Por conta da minha falta de estrutura e por motivos de doença, acabei

perdendo o ano. Perder um ano tem sempre conseqüências negativas, um ano de

minha vida ficaria atrasado. Mas, por outro lado, serviu-me de lição, motivando-me

a me esforçar bem mais no ano seguinte. Desse dia em diante, não perdi mais ano

algum e consegui concluir o primeiro e o segundo graus com notas muito boas.
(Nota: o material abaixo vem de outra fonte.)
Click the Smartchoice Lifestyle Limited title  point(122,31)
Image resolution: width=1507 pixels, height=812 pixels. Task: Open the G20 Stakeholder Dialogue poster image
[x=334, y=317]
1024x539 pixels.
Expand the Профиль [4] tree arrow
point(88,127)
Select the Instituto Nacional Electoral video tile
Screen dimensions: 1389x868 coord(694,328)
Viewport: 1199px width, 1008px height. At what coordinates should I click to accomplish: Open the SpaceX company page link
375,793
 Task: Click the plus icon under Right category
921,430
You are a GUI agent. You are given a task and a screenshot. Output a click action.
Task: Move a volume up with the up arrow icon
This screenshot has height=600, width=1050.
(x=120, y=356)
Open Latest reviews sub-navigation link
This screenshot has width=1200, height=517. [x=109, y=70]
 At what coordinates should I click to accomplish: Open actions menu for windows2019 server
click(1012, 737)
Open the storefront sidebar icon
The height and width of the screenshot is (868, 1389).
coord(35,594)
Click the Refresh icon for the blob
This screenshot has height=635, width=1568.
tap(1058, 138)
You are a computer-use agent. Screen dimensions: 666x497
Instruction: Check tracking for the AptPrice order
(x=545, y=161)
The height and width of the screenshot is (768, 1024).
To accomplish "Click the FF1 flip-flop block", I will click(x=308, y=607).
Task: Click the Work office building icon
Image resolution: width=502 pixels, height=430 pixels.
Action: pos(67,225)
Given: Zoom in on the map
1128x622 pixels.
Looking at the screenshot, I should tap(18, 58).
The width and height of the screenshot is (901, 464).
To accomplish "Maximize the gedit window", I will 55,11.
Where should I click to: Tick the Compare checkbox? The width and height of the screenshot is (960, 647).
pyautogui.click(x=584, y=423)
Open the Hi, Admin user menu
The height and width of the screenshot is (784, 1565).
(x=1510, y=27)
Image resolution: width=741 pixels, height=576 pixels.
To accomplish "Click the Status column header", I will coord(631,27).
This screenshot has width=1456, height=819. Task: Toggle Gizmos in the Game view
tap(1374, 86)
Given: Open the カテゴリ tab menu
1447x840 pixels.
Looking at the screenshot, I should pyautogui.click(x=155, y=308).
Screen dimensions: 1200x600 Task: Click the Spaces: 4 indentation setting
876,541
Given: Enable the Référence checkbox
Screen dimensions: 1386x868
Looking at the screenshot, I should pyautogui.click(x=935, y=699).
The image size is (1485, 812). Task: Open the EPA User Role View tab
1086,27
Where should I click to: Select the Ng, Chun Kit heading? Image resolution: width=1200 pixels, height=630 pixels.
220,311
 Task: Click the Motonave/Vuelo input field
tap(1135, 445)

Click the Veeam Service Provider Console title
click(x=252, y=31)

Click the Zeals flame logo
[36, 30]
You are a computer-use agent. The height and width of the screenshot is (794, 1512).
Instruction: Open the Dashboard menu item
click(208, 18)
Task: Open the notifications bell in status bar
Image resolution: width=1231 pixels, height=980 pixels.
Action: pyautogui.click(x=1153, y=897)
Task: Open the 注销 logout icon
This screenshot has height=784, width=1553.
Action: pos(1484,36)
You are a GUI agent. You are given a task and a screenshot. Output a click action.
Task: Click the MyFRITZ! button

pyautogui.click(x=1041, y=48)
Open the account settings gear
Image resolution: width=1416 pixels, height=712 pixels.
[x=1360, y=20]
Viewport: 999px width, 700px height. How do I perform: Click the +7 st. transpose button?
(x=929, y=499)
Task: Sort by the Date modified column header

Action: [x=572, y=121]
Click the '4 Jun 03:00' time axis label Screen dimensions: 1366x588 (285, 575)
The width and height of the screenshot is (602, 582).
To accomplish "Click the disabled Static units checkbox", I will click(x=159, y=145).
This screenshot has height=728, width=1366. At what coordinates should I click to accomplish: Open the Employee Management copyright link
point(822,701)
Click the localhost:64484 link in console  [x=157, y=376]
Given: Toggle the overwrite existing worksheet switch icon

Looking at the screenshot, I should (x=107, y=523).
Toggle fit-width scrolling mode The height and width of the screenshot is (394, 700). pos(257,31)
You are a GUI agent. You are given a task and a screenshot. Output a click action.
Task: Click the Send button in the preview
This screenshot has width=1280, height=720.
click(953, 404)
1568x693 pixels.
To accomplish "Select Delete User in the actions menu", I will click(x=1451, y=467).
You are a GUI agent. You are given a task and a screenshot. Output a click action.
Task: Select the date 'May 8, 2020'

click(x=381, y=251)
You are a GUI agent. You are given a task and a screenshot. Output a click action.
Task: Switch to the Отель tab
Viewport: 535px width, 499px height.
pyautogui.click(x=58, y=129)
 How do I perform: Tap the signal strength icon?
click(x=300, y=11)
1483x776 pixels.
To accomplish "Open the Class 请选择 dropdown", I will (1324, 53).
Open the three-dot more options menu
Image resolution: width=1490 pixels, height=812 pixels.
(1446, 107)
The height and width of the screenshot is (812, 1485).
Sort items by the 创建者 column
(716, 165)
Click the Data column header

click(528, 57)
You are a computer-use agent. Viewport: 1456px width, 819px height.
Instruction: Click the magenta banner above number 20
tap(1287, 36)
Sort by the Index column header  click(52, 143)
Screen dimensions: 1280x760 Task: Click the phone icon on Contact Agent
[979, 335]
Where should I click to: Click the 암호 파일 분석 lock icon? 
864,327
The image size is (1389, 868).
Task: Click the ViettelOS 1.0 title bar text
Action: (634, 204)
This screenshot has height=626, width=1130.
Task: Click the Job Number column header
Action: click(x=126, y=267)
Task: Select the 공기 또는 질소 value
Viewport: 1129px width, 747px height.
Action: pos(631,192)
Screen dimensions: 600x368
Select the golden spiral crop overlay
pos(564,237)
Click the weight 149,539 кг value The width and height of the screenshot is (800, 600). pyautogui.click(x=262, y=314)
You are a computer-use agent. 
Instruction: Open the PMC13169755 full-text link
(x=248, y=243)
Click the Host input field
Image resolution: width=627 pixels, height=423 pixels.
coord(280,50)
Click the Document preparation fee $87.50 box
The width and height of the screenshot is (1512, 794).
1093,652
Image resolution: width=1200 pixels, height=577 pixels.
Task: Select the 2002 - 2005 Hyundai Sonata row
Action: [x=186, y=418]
Surpreendentemente, acabei me transformando em um aluno CDF durante todos os

anos escolares.

O lado positivo de tudo isso foi o fortalecimento do meu senso de autocrítica,

que fez com que procurasse estudar mais, para não passar novamente pela vergonha

de perder o ano. Outra coisa boa foi o contato com a poesia, através de uma coleção

de três minilivros que comprei de um daqueles vendedores que passam de sala em

sala oferecendo suas mercadorias. Encantei-me com aquela forma de escrever, com

as rimas e as estrofes. Passei a escrever poemas também. Posteriormente, tive

contato com a literatura de cordel, o que me influenciou bastante a escrever tudo

que me vinha à mente. Não sei precisar no tempo, mas me lembro de uma época em

que eu pegava tudo quanto era papel, ou algo que encontrasse jogado pelas ruas,

para ler. Para mim, era uma espécie de mágica poder decifrar tudo aquilo, mesmo

que não soubesse o significado de todas as palavras que lia. O simples ato de ler

expandia minha mente.

***

Depois de um tempo morando na Rua da Palha, mudamo-nos para a casa de

número 1265, na Avenida Franz Gedeon, uma das principais artérias da cidade. Foi a

partir dessa época que ocorreu o nascimento dos meus outros irmãos, Valdir,

Vitório, Vivaldo e Ivonete. A casa era de meu irmão Édson, e lá já haviam morado

muitos familiares dele, mas naquela ocasião se encontrava fechada. Como de praxe,

a nova moradia também não dispunha de luz, água, saneamento básico, móveis e

outros recursos essenciais. Nosso fogão, para variar, era à lenha. O sanitário era no

chão do quintal, ou seja, exalava uma fedentina horrível. Muita gente fazendo suas

necessidades por todos os lados e o sol quente a tornar o mau cheiro ainda mais

insuportável.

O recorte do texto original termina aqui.